======== Items ========

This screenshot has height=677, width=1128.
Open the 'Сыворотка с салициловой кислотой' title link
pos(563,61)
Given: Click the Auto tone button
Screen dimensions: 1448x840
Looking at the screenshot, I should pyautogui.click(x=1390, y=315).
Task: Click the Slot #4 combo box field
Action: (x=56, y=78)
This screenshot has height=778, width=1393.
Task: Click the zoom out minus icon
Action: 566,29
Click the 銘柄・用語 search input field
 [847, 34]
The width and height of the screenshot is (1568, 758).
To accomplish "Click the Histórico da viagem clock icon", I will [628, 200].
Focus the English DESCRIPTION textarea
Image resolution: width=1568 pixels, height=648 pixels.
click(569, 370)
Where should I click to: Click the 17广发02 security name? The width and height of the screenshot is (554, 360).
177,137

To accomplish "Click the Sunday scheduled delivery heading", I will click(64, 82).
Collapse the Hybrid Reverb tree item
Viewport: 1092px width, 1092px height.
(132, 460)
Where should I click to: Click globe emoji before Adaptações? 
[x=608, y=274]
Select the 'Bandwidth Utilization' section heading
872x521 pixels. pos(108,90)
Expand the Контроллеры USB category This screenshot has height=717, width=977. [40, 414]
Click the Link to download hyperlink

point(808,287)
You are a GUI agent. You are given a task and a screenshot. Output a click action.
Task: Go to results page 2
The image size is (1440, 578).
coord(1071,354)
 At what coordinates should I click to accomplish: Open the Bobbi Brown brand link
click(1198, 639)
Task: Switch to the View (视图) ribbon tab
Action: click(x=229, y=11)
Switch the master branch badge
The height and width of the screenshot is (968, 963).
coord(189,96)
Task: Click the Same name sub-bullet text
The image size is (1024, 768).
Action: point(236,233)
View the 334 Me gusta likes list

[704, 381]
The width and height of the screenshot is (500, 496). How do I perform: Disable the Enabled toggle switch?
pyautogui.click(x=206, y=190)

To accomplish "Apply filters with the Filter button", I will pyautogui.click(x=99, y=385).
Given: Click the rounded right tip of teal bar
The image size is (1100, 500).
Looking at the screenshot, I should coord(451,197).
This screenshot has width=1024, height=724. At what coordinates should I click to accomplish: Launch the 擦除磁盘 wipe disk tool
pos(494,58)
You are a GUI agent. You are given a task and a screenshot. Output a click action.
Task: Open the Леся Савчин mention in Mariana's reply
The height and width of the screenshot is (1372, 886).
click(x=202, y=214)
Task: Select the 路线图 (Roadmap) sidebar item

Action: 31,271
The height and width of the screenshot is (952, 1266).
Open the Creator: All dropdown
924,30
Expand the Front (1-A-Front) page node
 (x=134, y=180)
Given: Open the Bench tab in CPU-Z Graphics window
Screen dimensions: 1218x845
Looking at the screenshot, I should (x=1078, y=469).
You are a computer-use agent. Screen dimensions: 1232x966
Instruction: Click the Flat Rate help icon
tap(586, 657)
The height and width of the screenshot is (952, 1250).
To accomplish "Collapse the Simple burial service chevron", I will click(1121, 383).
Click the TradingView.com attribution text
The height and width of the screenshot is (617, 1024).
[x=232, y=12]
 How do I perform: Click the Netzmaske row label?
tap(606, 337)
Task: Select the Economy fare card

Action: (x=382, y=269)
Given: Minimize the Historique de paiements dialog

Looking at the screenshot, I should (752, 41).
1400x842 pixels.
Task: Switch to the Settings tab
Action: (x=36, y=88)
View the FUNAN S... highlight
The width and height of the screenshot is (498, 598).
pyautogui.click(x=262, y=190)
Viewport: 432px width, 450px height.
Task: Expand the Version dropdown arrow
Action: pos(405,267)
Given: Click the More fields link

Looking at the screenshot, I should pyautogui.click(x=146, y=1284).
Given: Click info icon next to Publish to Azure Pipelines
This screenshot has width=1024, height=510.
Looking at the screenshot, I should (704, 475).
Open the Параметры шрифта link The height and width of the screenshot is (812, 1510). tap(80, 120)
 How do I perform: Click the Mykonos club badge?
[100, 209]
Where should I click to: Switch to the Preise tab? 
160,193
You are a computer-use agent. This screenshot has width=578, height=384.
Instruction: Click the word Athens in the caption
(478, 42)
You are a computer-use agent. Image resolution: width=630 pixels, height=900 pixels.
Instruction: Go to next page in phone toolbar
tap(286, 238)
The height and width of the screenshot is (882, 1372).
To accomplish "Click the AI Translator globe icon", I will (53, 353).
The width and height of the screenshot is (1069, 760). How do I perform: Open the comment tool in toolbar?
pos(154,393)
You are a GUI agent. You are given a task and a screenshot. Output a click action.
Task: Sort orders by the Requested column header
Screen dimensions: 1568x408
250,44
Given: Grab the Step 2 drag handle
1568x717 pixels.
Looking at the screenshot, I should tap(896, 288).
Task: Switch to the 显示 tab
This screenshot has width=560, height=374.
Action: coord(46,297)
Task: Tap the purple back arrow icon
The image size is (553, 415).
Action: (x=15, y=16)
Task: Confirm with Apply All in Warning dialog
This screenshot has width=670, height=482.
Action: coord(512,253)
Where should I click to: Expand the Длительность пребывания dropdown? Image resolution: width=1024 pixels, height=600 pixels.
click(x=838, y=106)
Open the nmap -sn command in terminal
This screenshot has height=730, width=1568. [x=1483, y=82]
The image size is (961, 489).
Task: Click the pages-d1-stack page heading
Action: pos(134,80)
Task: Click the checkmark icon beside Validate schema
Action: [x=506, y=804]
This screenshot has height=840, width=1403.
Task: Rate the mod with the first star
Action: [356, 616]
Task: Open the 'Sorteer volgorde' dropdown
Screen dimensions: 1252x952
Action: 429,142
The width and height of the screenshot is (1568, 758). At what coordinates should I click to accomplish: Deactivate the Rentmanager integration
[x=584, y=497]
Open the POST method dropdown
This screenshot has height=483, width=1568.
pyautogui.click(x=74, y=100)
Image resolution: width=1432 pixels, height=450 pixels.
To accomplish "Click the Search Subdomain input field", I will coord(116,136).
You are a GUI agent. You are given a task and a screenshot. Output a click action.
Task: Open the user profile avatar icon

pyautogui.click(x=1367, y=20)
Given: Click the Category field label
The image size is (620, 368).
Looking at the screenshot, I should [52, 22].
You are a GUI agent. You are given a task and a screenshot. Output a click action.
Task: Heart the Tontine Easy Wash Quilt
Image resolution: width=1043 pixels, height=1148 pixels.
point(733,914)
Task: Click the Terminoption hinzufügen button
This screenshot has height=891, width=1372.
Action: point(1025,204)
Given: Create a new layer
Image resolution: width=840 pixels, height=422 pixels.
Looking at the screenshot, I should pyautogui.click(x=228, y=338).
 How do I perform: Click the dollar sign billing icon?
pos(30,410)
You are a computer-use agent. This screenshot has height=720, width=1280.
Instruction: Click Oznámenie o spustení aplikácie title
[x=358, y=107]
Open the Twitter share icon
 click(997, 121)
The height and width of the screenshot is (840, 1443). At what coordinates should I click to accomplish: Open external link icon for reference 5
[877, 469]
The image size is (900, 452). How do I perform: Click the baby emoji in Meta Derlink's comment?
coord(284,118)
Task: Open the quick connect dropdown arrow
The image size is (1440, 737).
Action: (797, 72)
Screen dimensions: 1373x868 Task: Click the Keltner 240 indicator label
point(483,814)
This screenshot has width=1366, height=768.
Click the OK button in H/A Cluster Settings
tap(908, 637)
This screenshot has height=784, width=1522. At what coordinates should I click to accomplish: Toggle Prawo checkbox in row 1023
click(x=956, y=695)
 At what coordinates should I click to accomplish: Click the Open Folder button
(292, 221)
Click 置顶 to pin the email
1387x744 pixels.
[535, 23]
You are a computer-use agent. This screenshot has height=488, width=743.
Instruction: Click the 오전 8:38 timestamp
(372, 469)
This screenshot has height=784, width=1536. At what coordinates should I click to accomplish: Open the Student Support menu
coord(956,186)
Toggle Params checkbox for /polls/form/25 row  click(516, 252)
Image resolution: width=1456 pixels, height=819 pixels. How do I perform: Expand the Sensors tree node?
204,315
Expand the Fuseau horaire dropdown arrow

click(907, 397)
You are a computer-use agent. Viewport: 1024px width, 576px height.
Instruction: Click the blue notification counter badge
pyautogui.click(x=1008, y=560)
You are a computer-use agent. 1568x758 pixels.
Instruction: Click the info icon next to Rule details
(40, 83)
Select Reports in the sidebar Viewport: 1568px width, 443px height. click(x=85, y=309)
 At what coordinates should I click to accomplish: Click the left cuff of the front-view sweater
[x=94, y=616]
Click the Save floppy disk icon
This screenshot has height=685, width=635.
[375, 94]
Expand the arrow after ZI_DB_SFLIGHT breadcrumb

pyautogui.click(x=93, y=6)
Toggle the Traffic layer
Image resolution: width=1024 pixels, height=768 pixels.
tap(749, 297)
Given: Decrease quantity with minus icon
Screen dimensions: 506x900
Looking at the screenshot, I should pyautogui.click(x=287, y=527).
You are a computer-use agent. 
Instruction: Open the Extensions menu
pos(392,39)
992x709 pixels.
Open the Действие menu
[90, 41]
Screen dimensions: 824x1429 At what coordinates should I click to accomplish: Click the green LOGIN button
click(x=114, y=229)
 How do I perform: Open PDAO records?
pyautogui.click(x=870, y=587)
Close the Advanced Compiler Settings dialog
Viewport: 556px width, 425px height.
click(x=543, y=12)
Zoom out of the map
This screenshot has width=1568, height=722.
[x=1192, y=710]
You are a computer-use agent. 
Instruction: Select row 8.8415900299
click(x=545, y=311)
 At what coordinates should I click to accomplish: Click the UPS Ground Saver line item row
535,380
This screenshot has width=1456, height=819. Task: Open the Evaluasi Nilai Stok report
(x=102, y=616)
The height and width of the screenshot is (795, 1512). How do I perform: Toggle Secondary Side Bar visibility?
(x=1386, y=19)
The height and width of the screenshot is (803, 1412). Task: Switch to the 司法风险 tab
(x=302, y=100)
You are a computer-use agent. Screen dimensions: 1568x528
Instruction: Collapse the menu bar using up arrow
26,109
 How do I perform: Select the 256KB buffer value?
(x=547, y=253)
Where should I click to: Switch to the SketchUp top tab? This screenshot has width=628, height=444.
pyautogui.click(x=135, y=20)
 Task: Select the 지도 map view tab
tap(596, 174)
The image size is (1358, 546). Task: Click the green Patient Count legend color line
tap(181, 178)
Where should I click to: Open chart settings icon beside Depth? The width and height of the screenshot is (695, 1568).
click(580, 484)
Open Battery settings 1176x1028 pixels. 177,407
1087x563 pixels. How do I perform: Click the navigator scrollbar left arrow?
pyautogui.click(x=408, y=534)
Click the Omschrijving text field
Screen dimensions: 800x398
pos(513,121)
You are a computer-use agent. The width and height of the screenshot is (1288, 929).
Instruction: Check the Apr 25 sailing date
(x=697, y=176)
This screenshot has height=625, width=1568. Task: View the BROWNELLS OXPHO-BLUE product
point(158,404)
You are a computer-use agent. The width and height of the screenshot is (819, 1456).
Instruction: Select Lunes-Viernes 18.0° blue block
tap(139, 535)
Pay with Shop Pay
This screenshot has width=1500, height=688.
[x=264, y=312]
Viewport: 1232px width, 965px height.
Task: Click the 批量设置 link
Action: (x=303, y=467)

========

What is required
Could you retype the lines of the listing starting at the one containing "Open Battery settings" and ending at the one containing "pos(513,121)", reproducing them exactly?

Solved problem
Open Battery settings 1176x1028 pixels. 177,407
1087x563 pixels. How do I perform: Click the navigator scrollbar left arrow?
pyautogui.click(x=408, y=534)
Click the Omschrijving text field
Screen dimensions: 800x398
pos(513,121)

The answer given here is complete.